[Stored data entries]
____
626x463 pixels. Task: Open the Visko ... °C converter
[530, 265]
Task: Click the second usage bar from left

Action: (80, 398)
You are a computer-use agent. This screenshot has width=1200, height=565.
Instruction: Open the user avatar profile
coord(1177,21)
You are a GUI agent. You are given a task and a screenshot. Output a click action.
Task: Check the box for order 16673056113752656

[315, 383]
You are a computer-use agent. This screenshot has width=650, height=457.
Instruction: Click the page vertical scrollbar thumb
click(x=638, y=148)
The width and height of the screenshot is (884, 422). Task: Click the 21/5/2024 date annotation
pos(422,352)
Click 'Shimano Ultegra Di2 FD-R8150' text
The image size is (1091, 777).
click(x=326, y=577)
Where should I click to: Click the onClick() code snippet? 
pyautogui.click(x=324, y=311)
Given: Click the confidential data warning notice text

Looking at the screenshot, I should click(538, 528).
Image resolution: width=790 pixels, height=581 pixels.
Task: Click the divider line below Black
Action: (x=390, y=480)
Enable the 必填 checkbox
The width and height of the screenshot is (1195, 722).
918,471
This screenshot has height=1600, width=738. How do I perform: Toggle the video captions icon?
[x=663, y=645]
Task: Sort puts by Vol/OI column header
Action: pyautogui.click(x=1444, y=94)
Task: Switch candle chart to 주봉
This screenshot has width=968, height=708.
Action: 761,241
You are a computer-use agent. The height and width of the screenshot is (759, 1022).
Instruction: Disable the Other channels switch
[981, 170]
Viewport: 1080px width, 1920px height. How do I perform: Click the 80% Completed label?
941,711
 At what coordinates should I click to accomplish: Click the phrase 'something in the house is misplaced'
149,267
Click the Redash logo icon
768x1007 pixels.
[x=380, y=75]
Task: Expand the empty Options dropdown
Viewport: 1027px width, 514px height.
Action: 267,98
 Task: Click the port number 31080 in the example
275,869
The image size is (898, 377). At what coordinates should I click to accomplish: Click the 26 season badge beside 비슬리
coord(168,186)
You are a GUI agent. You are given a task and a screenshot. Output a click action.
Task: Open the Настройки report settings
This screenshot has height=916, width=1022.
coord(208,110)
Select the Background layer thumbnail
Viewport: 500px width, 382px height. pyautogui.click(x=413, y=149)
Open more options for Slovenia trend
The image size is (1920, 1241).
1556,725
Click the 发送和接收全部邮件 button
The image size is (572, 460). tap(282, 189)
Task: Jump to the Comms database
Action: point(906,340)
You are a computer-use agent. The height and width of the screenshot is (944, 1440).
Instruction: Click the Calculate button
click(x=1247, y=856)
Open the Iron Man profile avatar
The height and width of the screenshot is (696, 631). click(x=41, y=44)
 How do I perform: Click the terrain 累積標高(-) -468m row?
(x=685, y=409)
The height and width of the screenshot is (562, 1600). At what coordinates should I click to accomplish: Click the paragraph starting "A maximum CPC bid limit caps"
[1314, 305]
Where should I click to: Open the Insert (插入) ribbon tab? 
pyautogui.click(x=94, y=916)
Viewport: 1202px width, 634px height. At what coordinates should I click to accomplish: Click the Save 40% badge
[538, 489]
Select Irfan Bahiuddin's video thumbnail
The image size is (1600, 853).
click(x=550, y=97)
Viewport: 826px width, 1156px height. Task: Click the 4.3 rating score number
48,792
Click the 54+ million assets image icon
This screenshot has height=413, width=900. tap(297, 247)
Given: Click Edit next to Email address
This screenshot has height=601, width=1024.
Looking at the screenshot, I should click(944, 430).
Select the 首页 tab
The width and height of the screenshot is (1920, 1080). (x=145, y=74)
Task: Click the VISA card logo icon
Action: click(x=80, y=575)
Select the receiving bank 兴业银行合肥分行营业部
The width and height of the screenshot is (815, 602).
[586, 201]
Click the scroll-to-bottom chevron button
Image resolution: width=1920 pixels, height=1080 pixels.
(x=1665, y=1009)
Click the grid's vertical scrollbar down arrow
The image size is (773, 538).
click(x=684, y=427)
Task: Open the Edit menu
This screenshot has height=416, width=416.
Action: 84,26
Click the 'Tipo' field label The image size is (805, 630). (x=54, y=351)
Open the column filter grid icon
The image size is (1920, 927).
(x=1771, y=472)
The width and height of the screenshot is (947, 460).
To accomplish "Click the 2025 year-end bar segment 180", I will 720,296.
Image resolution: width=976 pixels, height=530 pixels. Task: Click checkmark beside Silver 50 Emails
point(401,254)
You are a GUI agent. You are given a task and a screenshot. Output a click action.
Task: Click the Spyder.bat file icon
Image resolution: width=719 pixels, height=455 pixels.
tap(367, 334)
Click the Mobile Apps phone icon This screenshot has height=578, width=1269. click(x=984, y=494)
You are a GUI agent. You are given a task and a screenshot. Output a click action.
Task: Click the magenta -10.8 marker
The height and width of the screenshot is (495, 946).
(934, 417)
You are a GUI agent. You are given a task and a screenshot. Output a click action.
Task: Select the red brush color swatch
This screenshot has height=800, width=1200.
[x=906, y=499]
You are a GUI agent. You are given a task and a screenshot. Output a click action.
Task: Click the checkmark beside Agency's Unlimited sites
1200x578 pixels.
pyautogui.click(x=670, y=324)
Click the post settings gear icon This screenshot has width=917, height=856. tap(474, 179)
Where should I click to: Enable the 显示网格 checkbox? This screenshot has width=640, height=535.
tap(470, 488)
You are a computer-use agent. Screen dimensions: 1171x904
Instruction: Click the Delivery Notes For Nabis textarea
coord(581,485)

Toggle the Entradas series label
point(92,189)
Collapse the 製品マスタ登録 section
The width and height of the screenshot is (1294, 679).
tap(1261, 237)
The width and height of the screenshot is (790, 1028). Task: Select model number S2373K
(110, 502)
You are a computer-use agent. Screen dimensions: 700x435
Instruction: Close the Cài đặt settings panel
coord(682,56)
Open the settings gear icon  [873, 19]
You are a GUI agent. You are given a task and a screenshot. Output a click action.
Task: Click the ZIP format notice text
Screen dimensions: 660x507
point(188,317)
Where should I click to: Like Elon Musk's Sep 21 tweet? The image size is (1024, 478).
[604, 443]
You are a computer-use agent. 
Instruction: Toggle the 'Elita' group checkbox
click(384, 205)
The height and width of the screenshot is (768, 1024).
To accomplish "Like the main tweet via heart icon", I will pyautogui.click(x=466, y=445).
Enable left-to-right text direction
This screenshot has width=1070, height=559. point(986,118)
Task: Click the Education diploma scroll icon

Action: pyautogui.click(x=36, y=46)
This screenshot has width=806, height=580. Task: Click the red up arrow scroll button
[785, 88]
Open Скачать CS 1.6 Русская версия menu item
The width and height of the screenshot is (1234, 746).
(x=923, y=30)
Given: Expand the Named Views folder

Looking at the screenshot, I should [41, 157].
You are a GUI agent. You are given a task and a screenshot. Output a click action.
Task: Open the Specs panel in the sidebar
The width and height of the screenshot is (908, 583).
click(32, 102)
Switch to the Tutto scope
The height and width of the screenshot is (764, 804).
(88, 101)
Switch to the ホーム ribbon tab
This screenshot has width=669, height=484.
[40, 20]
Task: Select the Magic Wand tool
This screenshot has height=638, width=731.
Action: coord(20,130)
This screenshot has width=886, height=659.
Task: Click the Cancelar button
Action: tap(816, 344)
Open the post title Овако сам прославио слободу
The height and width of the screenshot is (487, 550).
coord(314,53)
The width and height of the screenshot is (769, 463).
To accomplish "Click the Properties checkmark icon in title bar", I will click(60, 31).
____
**Exercise details:**
Look back at the data above. Transcribe exactly the lines starting at the line that contains "This screenshot has width=806, height=580." and ending at the line that contains "Switch to the ホーム ribbon tab".

**The completed task:**
This screenshot has width=806, height=580. Task: Click the red up arrow scroll button
[785, 88]
Open Скачать CS 1.6 Русская версия menu item
The width and height of the screenshot is (1234, 746).
(x=923, y=30)
Given: Expand the Named Views folder

Looking at the screenshot, I should [41, 157].
You are a GUI agent. You are given a task and a screenshot. Output a click action.
Task: Open the Specs panel in the sidebar
The width and height of the screenshot is (908, 583).
click(32, 102)
Switch to the Tutto scope
The height and width of the screenshot is (764, 804).
(88, 101)
Switch to the ホーム ribbon tab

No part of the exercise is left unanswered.